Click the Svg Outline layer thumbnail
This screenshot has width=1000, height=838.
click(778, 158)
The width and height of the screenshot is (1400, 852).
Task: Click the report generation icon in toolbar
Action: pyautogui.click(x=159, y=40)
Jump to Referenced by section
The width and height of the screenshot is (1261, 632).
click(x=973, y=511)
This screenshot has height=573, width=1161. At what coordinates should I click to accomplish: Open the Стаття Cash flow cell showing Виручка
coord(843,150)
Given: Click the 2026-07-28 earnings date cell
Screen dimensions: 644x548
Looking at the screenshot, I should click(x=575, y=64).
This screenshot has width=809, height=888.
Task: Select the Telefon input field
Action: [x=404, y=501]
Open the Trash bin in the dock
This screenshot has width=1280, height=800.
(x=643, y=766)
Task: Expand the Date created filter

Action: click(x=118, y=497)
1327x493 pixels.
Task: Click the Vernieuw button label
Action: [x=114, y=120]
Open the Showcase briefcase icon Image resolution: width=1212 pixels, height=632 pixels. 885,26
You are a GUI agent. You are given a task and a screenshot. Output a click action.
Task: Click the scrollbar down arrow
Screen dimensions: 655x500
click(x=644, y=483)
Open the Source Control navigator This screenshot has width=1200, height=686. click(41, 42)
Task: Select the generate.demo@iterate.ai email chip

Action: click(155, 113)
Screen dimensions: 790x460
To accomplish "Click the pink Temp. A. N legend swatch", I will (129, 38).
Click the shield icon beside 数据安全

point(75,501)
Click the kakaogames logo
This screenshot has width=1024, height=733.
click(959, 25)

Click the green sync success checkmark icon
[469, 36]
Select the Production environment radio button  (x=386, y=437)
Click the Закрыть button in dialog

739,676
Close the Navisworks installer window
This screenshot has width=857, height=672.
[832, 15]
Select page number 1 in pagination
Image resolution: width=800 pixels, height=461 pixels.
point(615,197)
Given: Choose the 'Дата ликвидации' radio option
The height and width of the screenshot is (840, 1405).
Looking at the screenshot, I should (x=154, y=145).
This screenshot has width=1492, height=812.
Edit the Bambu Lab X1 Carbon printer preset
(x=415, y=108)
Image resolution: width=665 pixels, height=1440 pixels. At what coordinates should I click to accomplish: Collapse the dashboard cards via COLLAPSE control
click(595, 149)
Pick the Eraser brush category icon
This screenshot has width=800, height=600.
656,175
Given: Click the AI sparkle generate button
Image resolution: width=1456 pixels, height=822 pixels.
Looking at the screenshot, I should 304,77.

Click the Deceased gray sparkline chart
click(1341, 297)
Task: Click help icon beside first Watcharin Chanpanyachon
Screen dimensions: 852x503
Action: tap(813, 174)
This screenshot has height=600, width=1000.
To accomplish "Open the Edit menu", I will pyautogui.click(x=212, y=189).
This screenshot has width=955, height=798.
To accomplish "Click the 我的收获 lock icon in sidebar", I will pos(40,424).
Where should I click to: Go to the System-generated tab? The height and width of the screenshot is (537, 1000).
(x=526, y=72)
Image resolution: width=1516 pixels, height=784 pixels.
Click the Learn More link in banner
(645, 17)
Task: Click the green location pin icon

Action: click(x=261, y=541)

* * * * *

Please rewrite all of the records above, changing "Trash bin" to "Recycle bin" and keeping every other line as it is.

Click the Svg Outline layer thumbnail
This screenshot has width=1000, height=838.
click(778, 158)
The width and height of the screenshot is (1400, 852).
Task: Click the report generation icon in toolbar
Action: pyautogui.click(x=159, y=40)
Jump to Referenced by section
The width and height of the screenshot is (1261, 632).
click(x=973, y=511)
This screenshot has height=573, width=1161. At what coordinates should I click to accomplish: Open the Стаття Cash flow cell showing Виручка
coord(843,150)
Given: Click the 2026-07-28 earnings date cell
Screen dimensions: 644x548
Looking at the screenshot, I should click(x=575, y=64).
This screenshot has width=809, height=888.
Task: Select the Telefon input field
Action: [x=404, y=501]
Open the Recycle bin in the dock
This screenshot has width=1280, height=800.
(x=643, y=766)
Task: Expand the Date created filter

Action: click(x=118, y=497)
1327x493 pixels.
Task: Click the Vernieuw button label
Action: [x=114, y=120]
Open the Showcase briefcase icon Image resolution: width=1212 pixels, height=632 pixels. 885,26
You are a GUI agent. You are given a task and a screenshot. Output a click action.
Task: Click the scrollbar down arrow
Screen dimensions: 655x500
click(x=644, y=483)
Open the Source Control navigator This screenshot has width=1200, height=686. click(41, 42)
Task: Select the generate.demo@iterate.ai email chip

Action: click(155, 113)
Screen dimensions: 790x460
To accomplish "Click the pink Temp. A. N legend swatch", I will (129, 38).
Click the shield icon beside 数据安全

point(75,501)
Click the kakaogames logo
This screenshot has width=1024, height=733.
click(959, 25)

Click the green sync success checkmark icon
[469, 36]
Select the Production environment radio button  (x=386, y=437)
Click the Закрыть button in dialog

739,676
Close the Navisworks installer window
This screenshot has width=857, height=672.
[832, 15]
Select page number 1 in pagination
Image resolution: width=800 pixels, height=461 pixels.
point(615,197)
Given: Choose the 'Дата ликвидации' radio option
The height and width of the screenshot is (840, 1405).
Looking at the screenshot, I should (x=154, y=145).
This screenshot has width=1492, height=812.
Edit the Bambu Lab X1 Carbon printer preset
(x=415, y=108)
Image resolution: width=665 pixels, height=1440 pixels. At what coordinates should I click to accomplish: Collapse the dashboard cards via COLLAPSE control
click(595, 149)
Pick the Eraser brush category icon
This screenshot has width=800, height=600.
656,175
Given: Click the AI sparkle generate button
Image resolution: width=1456 pixels, height=822 pixels.
Looking at the screenshot, I should 304,77.

Click the Deceased gray sparkline chart
click(1341, 297)
Task: Click help icon beside first Watcharin Chanpanyachon
Screen dimensions: 852x503
Action: tap(813, 174)
This screenshot has height=600, width=1000.
To accomplish "Open the Edit menu", I will pyautogui.click(x=212, y=189).
This screenshot has width=955, height=798.
To accomplish "Click the 我的收获 lock icon in sidebar", I will pos(40,424).
Where should I click to: Go to the System-generated tab? The height and width of the screenshot is (537, 1000).
(x=526, y=72)
Image resolution: width=1516 pixels, height=784 pixels.
Click the Learn More link in banner
(645, 17)
Task: Click the green location pin icon

Action: click(x=261, y=541)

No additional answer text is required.